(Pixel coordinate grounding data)

.....

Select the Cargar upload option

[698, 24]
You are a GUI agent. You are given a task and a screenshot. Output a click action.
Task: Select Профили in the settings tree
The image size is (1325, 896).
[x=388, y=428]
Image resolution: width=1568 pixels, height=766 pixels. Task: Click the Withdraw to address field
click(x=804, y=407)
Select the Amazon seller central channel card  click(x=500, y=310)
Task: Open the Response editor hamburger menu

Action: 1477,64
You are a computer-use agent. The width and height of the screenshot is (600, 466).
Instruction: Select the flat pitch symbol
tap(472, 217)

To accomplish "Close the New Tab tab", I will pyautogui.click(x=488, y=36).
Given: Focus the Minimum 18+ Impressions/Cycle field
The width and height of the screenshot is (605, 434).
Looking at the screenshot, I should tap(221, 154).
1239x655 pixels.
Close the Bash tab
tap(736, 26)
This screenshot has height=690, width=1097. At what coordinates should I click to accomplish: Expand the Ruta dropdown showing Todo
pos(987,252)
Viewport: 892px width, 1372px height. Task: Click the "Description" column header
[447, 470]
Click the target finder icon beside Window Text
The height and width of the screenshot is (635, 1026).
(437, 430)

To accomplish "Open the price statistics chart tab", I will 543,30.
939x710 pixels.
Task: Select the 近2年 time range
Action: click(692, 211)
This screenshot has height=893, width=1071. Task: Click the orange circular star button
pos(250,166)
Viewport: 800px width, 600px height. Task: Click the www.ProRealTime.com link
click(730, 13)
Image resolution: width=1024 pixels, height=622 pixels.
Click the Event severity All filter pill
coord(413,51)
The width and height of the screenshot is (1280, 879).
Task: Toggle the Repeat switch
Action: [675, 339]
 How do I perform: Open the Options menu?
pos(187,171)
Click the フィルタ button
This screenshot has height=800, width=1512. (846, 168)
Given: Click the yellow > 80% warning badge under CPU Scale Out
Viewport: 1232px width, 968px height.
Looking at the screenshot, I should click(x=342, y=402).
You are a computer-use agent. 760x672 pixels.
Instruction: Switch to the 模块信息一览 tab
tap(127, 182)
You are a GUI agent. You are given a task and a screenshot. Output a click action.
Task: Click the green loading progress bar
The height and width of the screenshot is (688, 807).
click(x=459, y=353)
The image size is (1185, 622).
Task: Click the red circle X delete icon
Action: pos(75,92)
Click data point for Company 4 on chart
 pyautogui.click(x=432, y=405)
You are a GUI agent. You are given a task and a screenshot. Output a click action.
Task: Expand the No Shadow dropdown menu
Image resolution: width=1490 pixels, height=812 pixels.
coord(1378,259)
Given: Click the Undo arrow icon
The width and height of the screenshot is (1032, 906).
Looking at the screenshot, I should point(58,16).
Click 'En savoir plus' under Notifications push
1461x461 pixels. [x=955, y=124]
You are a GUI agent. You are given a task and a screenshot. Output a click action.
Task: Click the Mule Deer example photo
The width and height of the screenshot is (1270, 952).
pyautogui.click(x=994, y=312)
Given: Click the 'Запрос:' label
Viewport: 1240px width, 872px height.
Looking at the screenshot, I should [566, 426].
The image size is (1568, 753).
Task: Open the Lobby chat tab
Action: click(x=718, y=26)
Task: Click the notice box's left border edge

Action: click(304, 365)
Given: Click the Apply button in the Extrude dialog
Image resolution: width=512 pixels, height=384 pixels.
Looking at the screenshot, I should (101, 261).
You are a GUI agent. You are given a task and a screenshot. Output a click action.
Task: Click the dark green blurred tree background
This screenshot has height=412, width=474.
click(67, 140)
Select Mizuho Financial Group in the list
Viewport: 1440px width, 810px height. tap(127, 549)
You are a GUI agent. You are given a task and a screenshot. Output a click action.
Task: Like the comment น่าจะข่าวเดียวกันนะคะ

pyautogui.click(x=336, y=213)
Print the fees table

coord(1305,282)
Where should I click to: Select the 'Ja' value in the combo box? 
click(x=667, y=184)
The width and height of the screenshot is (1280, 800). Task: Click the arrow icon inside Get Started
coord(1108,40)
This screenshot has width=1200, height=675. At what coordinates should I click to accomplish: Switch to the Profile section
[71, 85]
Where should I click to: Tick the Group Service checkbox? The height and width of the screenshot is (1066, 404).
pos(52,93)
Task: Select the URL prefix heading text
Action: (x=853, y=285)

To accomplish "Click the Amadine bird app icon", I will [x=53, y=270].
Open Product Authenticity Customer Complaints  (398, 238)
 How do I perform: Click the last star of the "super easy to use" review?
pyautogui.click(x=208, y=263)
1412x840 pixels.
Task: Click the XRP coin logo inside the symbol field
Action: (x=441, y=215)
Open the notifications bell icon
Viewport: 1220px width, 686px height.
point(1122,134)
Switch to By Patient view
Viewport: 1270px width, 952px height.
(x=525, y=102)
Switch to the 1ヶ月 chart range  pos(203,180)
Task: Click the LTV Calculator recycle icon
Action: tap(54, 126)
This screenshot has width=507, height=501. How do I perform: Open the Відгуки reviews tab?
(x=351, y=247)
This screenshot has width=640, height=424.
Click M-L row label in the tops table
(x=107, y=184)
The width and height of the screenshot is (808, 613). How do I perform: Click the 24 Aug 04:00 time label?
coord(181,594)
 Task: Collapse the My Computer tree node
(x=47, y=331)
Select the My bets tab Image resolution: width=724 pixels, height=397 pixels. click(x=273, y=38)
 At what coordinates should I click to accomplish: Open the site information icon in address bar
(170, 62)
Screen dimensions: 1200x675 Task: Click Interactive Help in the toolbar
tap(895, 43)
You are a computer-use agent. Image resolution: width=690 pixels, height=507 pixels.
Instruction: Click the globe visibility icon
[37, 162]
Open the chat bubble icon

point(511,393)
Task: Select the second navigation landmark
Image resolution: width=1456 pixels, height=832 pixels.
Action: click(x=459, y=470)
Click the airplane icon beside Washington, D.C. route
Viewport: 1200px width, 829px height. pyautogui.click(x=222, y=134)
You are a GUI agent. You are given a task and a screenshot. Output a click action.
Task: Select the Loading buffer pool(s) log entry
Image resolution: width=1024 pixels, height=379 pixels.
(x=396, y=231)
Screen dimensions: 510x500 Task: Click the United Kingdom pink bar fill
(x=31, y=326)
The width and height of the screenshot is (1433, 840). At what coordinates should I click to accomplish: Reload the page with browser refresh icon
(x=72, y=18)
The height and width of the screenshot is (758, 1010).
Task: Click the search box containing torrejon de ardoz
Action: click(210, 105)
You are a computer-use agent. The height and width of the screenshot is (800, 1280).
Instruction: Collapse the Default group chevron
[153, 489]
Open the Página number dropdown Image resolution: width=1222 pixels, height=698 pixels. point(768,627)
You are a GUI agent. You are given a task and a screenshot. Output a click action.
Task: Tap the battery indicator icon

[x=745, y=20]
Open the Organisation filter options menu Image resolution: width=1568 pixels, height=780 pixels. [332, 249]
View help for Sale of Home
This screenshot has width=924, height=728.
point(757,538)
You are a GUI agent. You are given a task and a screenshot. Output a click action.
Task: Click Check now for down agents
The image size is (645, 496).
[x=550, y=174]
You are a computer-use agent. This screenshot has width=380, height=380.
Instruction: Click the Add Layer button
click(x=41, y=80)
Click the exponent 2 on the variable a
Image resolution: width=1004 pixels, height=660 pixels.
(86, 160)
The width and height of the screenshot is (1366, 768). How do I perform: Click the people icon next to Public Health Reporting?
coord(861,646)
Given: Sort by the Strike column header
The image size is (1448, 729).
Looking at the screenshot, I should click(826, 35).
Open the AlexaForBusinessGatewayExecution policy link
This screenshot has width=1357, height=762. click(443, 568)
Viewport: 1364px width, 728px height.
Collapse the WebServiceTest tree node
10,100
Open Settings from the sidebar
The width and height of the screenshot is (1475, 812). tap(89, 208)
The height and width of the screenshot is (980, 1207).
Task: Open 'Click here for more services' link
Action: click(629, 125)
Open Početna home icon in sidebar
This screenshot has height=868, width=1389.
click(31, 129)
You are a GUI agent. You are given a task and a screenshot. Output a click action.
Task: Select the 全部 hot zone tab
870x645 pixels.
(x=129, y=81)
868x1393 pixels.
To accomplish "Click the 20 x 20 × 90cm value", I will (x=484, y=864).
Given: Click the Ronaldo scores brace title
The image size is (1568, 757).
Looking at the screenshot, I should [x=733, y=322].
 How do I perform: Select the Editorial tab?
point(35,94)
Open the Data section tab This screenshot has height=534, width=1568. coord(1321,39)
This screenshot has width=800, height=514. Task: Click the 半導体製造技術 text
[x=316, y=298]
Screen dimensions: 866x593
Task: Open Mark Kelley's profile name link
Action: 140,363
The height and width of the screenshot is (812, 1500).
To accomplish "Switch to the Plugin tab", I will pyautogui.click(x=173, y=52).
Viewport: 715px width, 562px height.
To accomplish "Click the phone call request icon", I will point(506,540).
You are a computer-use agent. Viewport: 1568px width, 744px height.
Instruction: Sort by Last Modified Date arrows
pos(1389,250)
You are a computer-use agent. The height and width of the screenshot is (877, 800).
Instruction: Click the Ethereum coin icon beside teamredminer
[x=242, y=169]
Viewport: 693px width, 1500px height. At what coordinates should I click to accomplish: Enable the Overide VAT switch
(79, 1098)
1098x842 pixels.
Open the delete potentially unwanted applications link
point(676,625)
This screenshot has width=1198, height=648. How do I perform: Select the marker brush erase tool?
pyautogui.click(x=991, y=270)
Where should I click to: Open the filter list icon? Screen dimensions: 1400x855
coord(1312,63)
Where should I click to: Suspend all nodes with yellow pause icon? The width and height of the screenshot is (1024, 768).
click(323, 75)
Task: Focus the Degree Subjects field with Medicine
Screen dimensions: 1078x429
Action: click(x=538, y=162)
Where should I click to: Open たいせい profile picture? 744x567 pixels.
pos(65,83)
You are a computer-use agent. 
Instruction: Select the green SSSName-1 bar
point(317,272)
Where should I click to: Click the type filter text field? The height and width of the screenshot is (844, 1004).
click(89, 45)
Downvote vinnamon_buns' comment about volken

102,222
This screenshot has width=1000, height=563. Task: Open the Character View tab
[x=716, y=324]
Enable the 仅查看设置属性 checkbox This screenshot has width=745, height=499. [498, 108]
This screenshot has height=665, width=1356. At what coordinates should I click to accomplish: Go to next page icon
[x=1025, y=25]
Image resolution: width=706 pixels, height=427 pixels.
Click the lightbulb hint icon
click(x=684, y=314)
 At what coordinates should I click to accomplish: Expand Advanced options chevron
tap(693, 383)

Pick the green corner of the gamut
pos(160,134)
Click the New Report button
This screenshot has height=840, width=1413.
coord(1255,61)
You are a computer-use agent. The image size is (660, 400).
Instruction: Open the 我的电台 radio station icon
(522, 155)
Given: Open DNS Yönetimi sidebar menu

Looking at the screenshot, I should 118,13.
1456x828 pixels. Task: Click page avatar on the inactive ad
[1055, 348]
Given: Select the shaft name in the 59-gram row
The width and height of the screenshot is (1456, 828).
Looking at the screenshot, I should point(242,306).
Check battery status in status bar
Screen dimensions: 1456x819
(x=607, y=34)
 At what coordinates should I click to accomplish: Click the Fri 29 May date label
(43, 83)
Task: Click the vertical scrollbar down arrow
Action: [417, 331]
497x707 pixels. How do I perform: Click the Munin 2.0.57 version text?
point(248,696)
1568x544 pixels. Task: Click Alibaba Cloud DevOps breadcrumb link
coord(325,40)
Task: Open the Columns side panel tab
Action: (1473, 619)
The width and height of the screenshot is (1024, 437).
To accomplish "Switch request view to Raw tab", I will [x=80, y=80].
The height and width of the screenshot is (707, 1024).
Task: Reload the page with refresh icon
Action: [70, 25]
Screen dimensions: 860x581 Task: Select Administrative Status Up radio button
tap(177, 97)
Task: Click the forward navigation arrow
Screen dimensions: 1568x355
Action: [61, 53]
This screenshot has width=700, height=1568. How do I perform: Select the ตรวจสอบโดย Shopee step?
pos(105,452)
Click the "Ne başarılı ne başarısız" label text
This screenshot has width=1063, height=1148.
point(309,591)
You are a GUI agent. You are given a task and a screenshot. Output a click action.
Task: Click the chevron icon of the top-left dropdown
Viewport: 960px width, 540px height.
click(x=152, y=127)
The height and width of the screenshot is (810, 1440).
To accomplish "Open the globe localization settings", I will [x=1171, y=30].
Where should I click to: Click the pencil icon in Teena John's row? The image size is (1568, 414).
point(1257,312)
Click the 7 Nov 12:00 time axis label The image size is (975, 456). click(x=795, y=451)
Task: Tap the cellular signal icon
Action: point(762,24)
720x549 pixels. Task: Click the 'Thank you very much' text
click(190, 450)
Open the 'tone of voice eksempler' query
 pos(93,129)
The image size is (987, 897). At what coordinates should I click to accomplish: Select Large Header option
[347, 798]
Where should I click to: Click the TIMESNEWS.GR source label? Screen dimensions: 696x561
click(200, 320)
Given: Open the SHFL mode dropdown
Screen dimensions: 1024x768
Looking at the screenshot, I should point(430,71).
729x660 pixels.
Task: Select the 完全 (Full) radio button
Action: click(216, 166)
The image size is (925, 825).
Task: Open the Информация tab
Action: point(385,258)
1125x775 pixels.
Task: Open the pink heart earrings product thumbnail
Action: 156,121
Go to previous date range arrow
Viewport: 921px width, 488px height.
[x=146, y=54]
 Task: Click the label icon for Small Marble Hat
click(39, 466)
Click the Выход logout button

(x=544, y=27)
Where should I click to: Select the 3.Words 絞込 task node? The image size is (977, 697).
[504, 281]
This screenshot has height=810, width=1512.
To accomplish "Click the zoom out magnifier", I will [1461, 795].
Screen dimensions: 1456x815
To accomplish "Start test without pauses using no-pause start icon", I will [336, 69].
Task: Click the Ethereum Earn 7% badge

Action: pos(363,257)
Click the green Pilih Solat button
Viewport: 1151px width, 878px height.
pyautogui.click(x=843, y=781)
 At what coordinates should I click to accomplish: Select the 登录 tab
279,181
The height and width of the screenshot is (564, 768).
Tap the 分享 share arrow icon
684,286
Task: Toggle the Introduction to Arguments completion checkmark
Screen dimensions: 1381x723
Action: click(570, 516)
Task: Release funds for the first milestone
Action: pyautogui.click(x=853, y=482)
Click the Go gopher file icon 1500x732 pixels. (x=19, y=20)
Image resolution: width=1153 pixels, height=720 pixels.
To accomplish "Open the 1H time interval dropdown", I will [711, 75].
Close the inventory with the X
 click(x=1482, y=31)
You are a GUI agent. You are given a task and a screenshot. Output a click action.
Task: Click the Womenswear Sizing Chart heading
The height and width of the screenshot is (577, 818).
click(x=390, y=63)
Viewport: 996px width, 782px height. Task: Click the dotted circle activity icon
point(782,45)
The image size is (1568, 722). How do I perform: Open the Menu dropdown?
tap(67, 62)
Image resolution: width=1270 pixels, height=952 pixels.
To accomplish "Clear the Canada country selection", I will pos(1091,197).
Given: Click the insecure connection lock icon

.....

If a line in the records above contains "navigation", copy that line.

Task: Select the second navigation landmark
Task: Click the forward navigation arrow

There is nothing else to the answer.